Excerpt to read:
Question

At Western University the historical mean of scholarship examination scores for freshman applications is $$900 .$$ A historical population standard deviation $$\sigma=180$$ is assumed known. Each year, the assistant dean uses a sample of applications to determine whether the mean examination score for the new freshman applications has changed. a. State the hypotheses. b. What is the $$95 \%$$ confidence interval estimate of the population mean examination score if a sample of 200 applications provided a sample mean of $$\bar{x}=935 ?$$c. Use the confidence interval to conduct a hypothesis test. Using $$\alpha=.05,$$ what is your conclusion? d. What is the $$p$$ -value?

Answer

## Question1.a:

**step1 State the Null and Alternative Hypotheses**

The first step in a hypothesis test is to clearly state the null hypothesis ($$H_0$$) and the alternative hypothesis ($$H_1$$). The null hypothesis represents the existing belief or status quo, while the alternative hypothesis represents what we are trying to find evidence for. In this case, we want to determine if the mean examination score has changed from the historical mean.

$$H_0: \mu = 900$$

This null hypothesis states that the population mean examination score ($$\mu$$) is equal to the historical mean of 900.

$$H_1: \mu \neq 900$$

This alternative hypothesis states that the population mean examination score ($$\mu$$) is not equal to 900, meaning it could be either higher or lower. This indicates a two-tailed test.

## Question1.b:

**step1 Calculate the Standard Error of the Mean**

To construct a confidence interval, we first need to calculate the standard error of the mean, which measures the variability of sample means. It is calculated by dividing the population standard deviation by the square root of the sample size.

$$\text{Standard Error (SE)} = \frac{\sigma}{\sqrt{n}}$$

Given: Population standard deviation ($$\sigma$$) = 180, Sample size ($$n$$) = 200. Substitute these values into the formula:

$$SE = \frac{180}{\sqrt{200}}$$

$$SE = \frac{180}{14.1421}$$

$$SE \approx 12.7279$$

**step2 Determine the Critical Z-Value**

For a 95% confidence interval, we need to find the critical Z-value ($$Z_{\alpha/2}$$) that leaves 2.5% of the area in each tail of the standard normal distribution. This value is commonly found using a Z-table or statistical software.

Data:
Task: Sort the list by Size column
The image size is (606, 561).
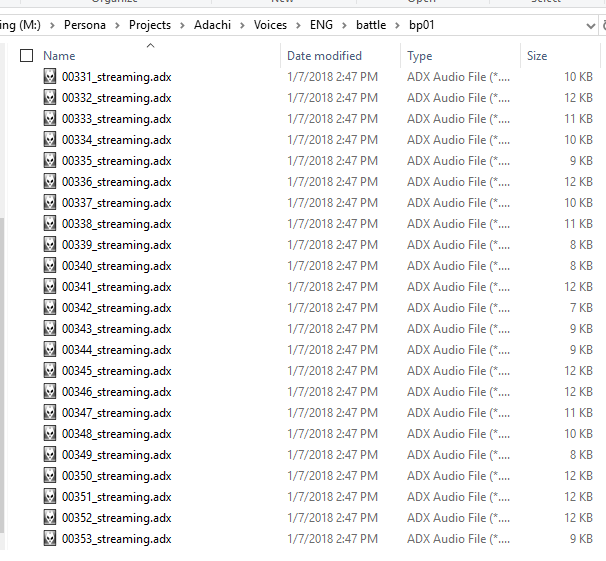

Problems to solve:
(1) Answer these from the exam-score solution, one line each:
(a) What population standard deviation is assumed known?
(b) How many applications were in the sample?
(c) What kind of test does the alternative hypothesis indicate?
(2) Render this sentence from the exam-score solution in Spanish: "The null hypothesis represents the existing belief or status quo, while the alternative hypothesis represents what we are trying to find evidence for."
(3) Return the stretch of the exam-score solution from "At Western University" through "the $$p$$ -value?", copied word for word.

Solutions in order:
(1)
(a) 180
(b) 200
(c) A two-tailed test

(2) La hipótesis nula representa la creencia existente o el statu quo, mientras que la hipótesis alternativa representa aquello para lo que intentamos encontrar evidencia.

(3)
At Western University the historical mean of scholarship examination scores for freshman applications is $$900 .$$ A historical population standard deviation $$\sigma=180$$ is assumed known. Each year, the assistant dean uses a sample of applications to determine whether the mean examination score for the new freshman applications has changed. a. State the hypotheses. b. What is the $$95 \%$$ confidence interval estimate of the population mean examination score if a sample of 200 applications provided a sample mean of $$\bar{x}=935 ?$$c. Use the confidence interval to conduct a hypothesis test. Using $$\alpha=.05,$$ what is your conclusion? d. What is the $$p$$ -value?